I’ve realized that a lot of you guys are having trouble with the bass in your studios, making mixing the low end feel like a guessing game sometimes.
Believe me, I’ve been there.
One time in particular is burned into my memory. I tried to show off this sick tune I was working on to my friends a few years back. I had slaved away on it for hours! This was gonna KILL. I just knew it.
So we’re sitting there, listening to some DJ mix, when I decide the moment is right. I start the track, the intro passes, into the first break, as it builds up to the drop I’m thinking “I can’t wait to see the look on their faces!!”

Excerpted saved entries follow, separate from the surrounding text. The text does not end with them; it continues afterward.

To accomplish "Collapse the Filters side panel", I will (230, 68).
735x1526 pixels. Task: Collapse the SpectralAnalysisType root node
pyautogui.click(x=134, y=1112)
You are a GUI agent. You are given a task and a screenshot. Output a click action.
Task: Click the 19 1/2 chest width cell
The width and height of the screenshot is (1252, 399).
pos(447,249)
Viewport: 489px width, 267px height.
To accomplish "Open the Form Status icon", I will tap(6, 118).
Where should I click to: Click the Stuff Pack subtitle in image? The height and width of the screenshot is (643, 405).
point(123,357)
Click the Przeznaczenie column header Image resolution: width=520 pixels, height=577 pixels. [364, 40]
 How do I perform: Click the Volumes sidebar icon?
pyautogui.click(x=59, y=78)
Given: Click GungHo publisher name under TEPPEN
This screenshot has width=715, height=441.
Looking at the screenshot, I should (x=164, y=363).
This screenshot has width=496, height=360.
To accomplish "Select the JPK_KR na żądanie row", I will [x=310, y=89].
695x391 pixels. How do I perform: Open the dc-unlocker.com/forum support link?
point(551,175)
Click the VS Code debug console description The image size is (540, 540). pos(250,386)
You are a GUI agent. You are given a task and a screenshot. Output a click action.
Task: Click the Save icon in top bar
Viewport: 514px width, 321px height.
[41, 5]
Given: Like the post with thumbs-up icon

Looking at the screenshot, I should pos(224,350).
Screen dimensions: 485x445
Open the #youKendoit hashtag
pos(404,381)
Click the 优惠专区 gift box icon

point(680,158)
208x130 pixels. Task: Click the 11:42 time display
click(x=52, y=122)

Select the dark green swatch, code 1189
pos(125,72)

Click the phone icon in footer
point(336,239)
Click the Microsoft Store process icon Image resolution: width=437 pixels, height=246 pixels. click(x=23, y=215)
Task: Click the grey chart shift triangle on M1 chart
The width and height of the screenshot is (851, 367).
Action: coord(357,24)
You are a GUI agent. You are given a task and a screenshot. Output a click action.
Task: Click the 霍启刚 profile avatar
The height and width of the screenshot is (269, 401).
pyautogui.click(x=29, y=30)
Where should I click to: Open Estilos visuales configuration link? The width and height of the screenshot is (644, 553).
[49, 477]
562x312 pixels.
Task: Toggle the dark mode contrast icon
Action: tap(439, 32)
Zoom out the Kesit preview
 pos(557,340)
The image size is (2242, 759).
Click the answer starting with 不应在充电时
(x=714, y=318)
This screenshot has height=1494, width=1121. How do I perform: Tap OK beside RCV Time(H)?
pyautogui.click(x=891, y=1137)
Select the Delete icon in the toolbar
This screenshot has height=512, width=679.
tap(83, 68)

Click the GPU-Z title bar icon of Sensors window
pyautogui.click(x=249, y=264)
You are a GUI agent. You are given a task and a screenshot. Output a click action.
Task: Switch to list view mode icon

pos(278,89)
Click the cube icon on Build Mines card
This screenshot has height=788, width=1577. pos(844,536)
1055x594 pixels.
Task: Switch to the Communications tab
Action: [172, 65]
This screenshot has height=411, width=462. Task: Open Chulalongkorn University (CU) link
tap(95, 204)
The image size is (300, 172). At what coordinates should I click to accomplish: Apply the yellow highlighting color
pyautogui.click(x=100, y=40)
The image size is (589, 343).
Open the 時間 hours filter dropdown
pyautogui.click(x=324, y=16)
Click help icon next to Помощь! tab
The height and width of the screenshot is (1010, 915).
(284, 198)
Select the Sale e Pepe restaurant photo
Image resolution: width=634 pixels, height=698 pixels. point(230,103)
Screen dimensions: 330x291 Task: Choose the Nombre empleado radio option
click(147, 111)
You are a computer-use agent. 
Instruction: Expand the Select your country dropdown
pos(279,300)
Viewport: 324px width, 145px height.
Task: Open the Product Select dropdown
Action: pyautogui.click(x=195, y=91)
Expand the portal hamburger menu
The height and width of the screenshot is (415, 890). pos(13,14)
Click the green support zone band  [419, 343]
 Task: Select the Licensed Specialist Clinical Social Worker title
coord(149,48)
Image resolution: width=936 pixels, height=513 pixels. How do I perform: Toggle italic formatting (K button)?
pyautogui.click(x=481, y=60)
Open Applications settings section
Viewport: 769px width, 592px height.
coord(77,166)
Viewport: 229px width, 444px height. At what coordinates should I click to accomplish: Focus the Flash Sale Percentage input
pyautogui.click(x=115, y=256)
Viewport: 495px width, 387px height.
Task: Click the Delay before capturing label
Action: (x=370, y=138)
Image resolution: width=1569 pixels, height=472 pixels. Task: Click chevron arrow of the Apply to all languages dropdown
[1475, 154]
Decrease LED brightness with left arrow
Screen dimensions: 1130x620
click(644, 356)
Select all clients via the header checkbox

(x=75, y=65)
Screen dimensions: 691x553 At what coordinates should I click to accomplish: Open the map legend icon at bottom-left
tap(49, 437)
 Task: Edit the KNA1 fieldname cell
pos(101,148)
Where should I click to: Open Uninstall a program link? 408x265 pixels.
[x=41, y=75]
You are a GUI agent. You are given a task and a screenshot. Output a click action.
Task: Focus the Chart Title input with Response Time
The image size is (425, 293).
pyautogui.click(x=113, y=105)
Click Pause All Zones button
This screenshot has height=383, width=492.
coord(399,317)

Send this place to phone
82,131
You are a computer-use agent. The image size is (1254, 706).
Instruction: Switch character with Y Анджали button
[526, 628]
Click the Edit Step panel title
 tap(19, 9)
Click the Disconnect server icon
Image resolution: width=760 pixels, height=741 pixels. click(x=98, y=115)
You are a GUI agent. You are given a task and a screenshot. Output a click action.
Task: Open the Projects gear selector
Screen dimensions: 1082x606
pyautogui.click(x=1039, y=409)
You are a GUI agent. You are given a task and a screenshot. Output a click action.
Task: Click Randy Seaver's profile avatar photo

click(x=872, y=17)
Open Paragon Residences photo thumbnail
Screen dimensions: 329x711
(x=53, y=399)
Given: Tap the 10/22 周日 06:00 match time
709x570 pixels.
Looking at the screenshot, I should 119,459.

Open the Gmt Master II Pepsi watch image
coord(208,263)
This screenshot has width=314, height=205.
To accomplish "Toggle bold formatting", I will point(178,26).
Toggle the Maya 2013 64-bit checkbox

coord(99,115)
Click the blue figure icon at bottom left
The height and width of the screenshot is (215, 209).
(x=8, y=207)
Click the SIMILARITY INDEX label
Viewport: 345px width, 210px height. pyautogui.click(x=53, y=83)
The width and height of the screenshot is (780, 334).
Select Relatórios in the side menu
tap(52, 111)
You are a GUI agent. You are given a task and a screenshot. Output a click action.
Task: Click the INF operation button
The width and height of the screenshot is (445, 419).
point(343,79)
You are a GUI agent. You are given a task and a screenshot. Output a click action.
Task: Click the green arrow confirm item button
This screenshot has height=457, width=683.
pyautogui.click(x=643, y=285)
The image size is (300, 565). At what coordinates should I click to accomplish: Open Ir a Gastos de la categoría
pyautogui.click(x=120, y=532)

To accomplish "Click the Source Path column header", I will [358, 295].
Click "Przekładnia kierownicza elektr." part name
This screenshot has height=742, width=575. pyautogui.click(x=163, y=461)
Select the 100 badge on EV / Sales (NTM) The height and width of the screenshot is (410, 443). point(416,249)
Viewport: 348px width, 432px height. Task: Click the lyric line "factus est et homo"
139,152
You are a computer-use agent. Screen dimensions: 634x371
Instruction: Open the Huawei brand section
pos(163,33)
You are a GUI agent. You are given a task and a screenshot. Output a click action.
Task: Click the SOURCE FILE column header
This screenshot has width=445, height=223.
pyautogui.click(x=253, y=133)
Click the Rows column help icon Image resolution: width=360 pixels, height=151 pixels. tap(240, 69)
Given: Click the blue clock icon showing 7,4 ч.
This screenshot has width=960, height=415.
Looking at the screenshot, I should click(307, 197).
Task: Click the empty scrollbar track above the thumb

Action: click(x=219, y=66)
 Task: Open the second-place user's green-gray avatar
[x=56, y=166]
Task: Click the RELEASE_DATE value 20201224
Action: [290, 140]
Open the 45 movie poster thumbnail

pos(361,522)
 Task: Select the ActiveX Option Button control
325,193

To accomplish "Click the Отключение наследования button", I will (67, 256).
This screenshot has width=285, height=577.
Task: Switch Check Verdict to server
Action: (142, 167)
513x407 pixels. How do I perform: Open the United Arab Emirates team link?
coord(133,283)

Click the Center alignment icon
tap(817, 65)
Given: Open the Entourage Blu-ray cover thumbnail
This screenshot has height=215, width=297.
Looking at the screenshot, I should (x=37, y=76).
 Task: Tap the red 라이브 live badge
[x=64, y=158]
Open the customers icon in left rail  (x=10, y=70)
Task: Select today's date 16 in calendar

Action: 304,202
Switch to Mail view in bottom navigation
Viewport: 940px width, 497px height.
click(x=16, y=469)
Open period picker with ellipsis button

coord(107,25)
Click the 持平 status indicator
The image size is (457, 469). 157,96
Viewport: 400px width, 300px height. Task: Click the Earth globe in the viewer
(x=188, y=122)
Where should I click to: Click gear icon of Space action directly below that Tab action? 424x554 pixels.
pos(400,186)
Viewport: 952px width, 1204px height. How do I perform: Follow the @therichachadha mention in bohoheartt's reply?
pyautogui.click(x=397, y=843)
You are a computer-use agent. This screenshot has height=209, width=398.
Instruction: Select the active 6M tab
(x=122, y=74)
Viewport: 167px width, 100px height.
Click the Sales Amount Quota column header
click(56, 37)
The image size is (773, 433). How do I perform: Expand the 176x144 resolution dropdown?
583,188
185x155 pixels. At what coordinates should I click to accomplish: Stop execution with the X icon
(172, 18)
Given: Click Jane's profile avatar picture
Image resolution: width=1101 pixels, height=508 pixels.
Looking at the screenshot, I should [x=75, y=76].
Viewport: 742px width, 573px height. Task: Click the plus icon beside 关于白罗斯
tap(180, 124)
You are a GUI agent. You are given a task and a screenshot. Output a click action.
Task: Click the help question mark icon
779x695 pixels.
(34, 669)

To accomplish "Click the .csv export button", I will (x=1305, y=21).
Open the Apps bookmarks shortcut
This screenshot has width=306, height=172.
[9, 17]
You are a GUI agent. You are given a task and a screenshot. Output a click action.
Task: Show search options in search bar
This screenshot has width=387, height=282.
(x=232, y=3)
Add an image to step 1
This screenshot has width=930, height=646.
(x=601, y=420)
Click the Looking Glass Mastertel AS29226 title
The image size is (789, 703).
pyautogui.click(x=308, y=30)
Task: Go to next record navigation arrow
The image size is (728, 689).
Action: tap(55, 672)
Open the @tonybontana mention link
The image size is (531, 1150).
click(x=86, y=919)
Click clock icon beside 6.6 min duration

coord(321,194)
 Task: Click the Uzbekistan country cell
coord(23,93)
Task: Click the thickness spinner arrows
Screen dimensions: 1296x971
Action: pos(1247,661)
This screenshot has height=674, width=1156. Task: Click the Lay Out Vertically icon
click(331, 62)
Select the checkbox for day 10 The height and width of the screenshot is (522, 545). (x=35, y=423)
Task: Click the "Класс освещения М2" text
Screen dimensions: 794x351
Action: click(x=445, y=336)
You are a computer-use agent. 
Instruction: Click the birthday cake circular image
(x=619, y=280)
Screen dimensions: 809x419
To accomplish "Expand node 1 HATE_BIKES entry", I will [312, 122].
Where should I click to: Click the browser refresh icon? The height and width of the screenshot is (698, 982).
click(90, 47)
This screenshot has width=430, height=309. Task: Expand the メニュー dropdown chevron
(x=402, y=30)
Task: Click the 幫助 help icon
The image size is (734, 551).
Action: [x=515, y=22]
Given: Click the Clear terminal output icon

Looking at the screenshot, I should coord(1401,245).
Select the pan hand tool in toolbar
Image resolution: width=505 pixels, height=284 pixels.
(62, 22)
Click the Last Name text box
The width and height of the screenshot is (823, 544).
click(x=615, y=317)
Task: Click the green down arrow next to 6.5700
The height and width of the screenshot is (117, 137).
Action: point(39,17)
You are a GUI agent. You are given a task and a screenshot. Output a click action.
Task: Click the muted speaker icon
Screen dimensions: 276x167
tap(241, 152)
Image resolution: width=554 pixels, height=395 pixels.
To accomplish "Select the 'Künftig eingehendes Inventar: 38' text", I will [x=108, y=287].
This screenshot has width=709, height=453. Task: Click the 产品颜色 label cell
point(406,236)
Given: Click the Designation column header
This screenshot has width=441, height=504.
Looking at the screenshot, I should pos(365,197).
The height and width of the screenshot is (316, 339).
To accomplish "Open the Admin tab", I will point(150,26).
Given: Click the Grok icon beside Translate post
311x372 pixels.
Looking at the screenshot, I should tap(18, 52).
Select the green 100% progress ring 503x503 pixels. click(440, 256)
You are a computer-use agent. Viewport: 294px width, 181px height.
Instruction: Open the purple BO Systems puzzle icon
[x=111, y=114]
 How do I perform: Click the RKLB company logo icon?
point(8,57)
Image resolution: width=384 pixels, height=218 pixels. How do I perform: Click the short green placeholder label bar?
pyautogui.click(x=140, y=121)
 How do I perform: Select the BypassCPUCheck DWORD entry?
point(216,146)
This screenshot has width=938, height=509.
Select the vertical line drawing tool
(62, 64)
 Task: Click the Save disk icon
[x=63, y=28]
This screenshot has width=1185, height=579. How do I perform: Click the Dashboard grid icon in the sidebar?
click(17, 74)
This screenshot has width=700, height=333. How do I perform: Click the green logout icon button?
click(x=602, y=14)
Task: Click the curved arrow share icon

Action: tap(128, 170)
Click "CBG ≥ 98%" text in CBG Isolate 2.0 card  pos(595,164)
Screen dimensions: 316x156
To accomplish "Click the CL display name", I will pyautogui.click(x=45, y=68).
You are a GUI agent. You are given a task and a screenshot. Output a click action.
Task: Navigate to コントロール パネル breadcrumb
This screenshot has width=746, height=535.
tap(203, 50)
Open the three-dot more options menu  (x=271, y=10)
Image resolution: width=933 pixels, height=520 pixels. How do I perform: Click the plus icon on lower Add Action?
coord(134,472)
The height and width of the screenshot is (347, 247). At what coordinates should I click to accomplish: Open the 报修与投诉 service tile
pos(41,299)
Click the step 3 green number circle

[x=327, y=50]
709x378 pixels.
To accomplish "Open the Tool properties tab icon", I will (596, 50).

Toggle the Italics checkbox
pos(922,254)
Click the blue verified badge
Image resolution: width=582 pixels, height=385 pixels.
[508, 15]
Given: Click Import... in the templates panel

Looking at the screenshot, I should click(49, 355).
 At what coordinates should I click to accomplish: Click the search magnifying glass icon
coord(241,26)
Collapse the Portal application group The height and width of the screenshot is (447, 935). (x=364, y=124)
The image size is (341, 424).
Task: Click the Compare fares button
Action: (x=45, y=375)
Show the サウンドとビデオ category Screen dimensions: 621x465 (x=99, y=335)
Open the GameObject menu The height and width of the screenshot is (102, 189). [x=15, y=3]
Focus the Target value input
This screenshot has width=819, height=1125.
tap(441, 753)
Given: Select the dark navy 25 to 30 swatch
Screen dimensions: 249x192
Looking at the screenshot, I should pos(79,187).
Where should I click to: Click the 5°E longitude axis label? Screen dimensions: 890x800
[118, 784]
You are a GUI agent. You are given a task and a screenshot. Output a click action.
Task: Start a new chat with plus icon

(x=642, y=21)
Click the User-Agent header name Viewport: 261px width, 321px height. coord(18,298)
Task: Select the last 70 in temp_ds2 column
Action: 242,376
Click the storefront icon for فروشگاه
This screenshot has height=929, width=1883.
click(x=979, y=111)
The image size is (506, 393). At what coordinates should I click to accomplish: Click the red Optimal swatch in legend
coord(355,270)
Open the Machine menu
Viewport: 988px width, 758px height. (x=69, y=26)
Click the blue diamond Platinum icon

OH GLORY TO THE KICK ASS PRODUCER OF THIS SICKEST OF ALL DROPS!!
And then…
Nada. Silch. Nothing.
No bass at all…
What the hell???
It PALED in comparison to the DJ mix we were listening to before!! But how could that be..? It completely wrecked my speakers when I was listening to it back home!!
WTF?
Of course, no glory…
Damn.
That experience started me on a journey that hasn’t ended to this day…
The Hunt For The Perfect Bass
Now, many years later, with hundreds of mixes under my belt, regularly hitting the Top10 charts, tracks that generate millions of plays for my clients, designing sound systems for one of Berlin’s most prestigious clubs, studying book after book after book, and many, many home studios measured, designed and treated, I finally have a method that I know I can trust.
A system that allows me to get the bass right from the start, that I never have to second guess.
I understand the underlying principles, that repeat themselves every time, no matter what room I work with, it doesn’t matter what shape or size.
But what’s most important is how it made me feel about my work.
No more insecurities about thinking I got it right, only to find out on my kitchen stereo that the kick is super boomy, or the bass suddenly disappears.
No more going back to the studio and making tweaks that ‘should’ fix the problem but I can’t actually hear the change while I’m making it.
No more awkward conversations with my clients about if I deliberately made the mix so light in the low end.
Whenever I go in the studio, I know I can mix the low end without having to think about it. It WILL translate. To hit that perfect sweet spot between punch and body while making my mixes sound loud, open and detailed.
You can get that too!
It all starts with hearing the low end properly. To find that spot in your room where the low end comes together in just the right way to tell you what you need to know.
The sonic balance that allows you to intuitively make the right decisions.
It’s sort of like building the foundation of a house. Build it right, and your house will stand strong in wind and rain for years to come. But build it wrong, and you’ll constantly be fixing cracks, holes and dampness with expensive repairs.
It’s the room acoustics equivalent of “get it right at the source”.
So I thought I’d share this little trick I’ve developed over the years, treating rooms in various shapes and sizes.
It’s what I always do first thing when treating a studio, and always creates a big „woah“ response from my clients.
All it takes is your ears and about an hour of your time.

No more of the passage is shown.